From: "David Hildenbrand (Arm)" <david@kernel.org>
To: Pedro Falcato <pfalcato@suse.de>
Cc: Dev Jain <dev.jain@arm.com>, Luke Yang <luyang@redhat.com>,
surenb@google.com, jhladky@redhat.com, akpm@linux-foundation.org,
Liam.Howlett@oracle.com, willy@infradead.org, vbabka@suse.cz,
linux-mm@kvack.org, linux-kernel@vger.kernel.org
Subject: Re: [REGRESSION] mm/mprotect: 2x+ slowdown for >=400KiB regions since PTE batching (cac1db8c3aad)
Date: Wed, 18 Feb 2026 13:24:28 +0100 [thread overview]
Message-ID: <624496ee-4709-497f-9ac1-c63bcf4724d6@kernel.org> (raw)

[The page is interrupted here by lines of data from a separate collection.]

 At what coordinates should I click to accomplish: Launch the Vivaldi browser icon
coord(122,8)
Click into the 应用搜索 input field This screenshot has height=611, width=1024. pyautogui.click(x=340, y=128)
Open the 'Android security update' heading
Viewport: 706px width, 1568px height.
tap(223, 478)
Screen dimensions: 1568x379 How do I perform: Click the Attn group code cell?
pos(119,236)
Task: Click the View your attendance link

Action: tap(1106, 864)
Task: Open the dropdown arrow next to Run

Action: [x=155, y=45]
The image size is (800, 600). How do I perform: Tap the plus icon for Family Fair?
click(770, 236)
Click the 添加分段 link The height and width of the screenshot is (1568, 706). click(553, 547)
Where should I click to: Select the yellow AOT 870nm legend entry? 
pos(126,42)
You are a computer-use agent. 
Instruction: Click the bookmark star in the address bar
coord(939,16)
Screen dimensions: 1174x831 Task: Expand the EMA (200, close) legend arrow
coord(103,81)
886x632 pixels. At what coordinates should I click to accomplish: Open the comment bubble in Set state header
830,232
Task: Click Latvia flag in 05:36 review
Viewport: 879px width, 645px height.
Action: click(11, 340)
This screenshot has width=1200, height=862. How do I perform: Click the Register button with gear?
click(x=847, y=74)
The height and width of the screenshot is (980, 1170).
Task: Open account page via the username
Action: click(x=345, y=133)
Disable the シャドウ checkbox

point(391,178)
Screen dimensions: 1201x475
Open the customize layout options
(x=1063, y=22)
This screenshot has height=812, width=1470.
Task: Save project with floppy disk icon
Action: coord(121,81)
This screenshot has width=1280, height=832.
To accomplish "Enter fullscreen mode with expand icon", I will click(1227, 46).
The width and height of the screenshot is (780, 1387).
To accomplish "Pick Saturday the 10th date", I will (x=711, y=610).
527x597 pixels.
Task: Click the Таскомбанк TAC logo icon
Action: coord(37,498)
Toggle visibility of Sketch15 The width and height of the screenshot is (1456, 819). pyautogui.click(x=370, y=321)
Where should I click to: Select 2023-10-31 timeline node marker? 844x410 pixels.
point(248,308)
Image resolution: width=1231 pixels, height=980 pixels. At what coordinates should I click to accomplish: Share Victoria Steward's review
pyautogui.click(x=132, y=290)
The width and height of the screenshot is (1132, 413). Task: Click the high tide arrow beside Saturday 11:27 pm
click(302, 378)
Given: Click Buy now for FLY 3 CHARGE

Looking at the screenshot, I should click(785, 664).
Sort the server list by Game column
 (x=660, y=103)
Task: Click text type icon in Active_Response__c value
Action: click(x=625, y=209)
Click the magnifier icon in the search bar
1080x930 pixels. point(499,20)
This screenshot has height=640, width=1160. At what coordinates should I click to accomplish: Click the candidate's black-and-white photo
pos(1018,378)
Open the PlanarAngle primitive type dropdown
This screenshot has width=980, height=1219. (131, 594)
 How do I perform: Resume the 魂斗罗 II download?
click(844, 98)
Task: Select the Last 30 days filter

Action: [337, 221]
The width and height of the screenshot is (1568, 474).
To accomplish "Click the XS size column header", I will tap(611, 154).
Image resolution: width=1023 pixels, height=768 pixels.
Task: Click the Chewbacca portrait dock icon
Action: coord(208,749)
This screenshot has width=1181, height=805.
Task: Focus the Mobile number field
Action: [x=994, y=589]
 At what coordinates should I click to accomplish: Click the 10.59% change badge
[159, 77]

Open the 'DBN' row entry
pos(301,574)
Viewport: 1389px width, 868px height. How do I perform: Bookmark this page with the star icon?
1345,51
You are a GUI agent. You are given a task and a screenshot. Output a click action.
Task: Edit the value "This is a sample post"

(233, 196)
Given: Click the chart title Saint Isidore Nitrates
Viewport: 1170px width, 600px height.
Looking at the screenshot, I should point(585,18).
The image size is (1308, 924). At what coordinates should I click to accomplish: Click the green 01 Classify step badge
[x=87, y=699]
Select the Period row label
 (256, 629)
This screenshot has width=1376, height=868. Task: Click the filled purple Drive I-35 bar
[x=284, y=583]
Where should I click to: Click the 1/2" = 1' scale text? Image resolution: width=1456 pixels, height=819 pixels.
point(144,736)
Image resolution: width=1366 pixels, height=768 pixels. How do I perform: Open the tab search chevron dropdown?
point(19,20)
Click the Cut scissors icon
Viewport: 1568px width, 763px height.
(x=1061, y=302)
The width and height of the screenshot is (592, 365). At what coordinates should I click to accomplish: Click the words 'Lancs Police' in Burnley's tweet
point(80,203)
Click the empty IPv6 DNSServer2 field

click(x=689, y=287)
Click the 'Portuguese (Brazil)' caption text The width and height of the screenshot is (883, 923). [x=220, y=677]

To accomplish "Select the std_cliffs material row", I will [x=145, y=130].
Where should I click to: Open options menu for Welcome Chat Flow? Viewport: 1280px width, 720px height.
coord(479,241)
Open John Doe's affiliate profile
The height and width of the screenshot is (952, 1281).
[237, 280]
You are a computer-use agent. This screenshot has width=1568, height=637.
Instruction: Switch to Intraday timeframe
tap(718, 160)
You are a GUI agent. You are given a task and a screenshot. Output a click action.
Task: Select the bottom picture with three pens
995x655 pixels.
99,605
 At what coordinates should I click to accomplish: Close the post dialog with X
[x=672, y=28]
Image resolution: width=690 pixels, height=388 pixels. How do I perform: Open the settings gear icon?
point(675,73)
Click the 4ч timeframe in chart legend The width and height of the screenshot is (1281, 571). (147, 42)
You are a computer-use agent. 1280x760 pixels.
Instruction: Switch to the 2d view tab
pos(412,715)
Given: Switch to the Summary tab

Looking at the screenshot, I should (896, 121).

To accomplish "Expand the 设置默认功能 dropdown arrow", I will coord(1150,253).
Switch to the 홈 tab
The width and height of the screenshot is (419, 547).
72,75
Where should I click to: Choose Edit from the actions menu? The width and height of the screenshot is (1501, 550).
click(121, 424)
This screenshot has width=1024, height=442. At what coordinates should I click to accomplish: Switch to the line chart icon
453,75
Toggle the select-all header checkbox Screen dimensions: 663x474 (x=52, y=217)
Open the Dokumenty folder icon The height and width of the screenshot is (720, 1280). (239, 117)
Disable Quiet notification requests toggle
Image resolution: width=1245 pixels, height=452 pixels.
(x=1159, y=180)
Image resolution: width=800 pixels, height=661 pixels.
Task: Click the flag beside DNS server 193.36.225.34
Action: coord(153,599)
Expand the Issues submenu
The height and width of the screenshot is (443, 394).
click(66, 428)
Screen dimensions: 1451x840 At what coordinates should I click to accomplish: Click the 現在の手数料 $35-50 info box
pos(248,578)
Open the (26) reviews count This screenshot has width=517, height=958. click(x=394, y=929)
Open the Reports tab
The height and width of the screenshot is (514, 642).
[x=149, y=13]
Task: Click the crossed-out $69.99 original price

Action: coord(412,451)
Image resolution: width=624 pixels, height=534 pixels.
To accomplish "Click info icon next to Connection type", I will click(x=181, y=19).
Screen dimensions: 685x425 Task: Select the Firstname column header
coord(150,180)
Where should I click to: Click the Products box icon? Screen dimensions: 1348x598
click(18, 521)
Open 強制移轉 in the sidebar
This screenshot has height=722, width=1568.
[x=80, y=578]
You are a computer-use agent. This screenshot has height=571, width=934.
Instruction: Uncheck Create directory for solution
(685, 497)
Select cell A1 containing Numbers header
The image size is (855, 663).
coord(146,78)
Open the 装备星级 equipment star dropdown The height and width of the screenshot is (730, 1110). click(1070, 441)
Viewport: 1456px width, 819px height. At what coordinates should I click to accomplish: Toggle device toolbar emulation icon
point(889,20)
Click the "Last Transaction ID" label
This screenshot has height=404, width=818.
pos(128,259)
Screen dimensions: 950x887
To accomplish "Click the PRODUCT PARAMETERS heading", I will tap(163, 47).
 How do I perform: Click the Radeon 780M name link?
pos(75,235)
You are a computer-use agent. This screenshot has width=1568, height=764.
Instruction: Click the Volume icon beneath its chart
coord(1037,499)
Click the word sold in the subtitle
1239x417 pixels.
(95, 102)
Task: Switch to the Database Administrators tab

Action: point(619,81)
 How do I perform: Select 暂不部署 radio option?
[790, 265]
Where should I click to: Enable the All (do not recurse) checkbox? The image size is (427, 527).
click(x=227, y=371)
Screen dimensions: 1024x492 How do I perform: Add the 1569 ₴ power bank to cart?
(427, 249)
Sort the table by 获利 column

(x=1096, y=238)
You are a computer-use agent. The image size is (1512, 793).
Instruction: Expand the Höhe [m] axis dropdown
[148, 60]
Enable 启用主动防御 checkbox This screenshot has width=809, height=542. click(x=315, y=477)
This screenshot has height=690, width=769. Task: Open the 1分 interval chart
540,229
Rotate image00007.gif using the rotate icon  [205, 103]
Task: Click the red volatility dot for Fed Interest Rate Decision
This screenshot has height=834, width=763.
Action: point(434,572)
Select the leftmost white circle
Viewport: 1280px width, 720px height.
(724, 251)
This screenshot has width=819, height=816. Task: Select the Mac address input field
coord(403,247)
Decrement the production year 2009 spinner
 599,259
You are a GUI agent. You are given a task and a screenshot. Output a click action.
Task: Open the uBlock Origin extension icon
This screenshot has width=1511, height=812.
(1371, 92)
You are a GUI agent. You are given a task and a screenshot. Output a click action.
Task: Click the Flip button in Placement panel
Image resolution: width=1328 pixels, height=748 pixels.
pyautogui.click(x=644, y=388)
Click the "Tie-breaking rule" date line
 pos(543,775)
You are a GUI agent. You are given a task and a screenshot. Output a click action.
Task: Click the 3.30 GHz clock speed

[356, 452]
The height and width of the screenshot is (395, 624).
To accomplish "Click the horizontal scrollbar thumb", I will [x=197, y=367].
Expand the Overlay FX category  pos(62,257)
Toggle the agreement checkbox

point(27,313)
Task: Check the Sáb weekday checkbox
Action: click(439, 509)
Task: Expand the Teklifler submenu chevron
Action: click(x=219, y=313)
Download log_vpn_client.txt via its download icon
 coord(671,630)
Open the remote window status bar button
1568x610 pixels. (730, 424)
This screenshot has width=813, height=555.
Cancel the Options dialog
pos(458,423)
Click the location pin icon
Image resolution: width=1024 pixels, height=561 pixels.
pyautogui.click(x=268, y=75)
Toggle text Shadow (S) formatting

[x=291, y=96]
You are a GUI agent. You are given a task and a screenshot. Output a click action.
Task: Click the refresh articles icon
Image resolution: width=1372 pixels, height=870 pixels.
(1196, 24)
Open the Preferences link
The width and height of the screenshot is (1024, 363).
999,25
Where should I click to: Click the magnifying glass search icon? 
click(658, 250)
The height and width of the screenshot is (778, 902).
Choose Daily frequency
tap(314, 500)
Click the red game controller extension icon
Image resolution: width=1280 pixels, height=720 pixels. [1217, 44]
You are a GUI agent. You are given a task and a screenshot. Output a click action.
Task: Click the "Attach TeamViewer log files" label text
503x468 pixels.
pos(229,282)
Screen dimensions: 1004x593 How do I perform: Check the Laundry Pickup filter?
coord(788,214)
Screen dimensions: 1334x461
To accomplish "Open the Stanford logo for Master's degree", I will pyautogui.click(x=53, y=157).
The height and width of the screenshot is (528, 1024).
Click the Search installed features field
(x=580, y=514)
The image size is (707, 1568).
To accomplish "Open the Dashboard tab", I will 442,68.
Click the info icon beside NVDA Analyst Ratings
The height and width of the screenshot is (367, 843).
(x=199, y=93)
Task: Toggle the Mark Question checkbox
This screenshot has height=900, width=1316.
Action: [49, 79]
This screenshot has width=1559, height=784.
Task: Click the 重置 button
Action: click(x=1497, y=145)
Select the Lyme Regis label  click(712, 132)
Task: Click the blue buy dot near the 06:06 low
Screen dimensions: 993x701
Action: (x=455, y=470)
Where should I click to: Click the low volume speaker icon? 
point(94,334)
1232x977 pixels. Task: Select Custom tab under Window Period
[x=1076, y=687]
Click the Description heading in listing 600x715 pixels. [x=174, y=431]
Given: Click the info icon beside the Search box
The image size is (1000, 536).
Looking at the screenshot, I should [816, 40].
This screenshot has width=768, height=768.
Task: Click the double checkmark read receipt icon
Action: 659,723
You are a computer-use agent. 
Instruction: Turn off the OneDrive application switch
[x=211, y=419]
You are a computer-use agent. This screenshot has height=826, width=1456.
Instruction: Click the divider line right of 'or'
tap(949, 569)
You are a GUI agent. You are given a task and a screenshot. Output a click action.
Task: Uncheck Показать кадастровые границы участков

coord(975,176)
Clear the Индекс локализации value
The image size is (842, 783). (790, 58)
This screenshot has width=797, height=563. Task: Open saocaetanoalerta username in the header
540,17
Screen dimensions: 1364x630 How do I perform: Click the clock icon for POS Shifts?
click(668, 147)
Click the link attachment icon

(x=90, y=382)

In-Reply-To: <cdrrvtzy76f7wplcrls3pbfe37kzrvzsrlaed7glg2cq6j3yob@wjbjklvovpl2>
On 2/18/26 12:58, Pedro Falcato wrote:
> On Wed, Feb 18, 2026 at 11:46:29AM +0100, David Hildenbrand (Arm) wrote:
>> On 2/18/26 11:38, Dev Jain wrote:
>>>
>>>
>>> There are two things at play here:
>>>
>>> 1. All arches are expected to benefit from pte batching on large folios, because
>>> of doing similar operations together in one shot. For code paths except mprotect
>>> and mremap, that benefit is far more clear due to:
>>>
>>> a) batching across atomic operations etc. For example, see copy_present_ptes -> folio_ref_add.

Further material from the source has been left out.